→ TASK DIRECTIONS
Find the line in the entries below that contains "Instruction: Switch to the 设计库 sidebar tab". Repeat it exactly, and every line after it through the line that contains "Task: Click the Ethereum logo icon in chart".

→ DATASET CONTENT
********

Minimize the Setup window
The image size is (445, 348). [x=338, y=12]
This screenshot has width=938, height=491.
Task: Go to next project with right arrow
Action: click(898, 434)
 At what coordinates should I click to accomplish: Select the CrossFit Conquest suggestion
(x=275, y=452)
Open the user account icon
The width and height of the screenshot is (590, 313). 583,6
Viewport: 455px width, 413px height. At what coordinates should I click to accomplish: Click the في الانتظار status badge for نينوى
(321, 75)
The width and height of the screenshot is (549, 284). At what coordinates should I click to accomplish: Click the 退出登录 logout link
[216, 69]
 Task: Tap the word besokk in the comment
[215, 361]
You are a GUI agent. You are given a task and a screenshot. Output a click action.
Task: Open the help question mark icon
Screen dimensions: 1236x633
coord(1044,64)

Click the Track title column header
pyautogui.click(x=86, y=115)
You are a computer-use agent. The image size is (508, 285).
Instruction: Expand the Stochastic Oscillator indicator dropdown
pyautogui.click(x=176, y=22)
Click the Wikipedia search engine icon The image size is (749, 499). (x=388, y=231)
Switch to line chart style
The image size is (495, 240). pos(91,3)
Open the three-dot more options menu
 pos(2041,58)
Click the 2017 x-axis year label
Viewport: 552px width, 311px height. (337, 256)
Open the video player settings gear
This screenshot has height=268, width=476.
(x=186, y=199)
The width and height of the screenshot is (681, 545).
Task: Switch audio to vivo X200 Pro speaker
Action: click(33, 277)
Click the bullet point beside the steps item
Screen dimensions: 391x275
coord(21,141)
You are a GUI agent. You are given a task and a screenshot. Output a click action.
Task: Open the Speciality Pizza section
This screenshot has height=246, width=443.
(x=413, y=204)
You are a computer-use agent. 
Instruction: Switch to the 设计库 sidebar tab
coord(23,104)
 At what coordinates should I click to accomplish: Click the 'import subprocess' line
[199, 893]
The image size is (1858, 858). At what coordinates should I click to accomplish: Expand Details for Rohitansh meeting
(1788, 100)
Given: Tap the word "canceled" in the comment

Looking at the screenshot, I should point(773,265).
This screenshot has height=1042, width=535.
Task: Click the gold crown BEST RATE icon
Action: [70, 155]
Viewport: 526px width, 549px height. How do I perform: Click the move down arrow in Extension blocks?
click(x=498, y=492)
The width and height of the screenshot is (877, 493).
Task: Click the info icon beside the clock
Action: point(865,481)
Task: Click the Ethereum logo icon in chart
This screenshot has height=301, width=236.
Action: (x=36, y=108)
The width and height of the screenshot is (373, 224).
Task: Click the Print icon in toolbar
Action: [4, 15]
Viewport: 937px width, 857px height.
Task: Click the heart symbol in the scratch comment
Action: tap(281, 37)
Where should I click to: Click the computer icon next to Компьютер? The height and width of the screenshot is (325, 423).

********

→ REPLY TO THE TASK
Instruction: Switch to the 设计库 sidebar tab
coord(23,104)
 At what coordinates should I click to accomplish: Click the 'import subprocess' line
[199, 893]
The image size is (1858, 858). At what coordinates should I click to accomplish: Expand Details for Rohitansh meeting
(1788, 100)
Given: Tap the word "canceled" in the comment

Looking at the screenshot, I should point(773,265).
This screenshot has height=1042, width=535.
Task: Click the gold crown BEST RATE icon
Action: [70, 155]
Viewport: 526px width, 549px height. How do I perform: Click the move down arrow in Extension blocks?
click(x=498, y=492)
The width and height of the screenshot is (877, 493).
Task: Click the info icon beside the clock
Action: point(865,481)
Task: Click the Ethereum logo icon in chart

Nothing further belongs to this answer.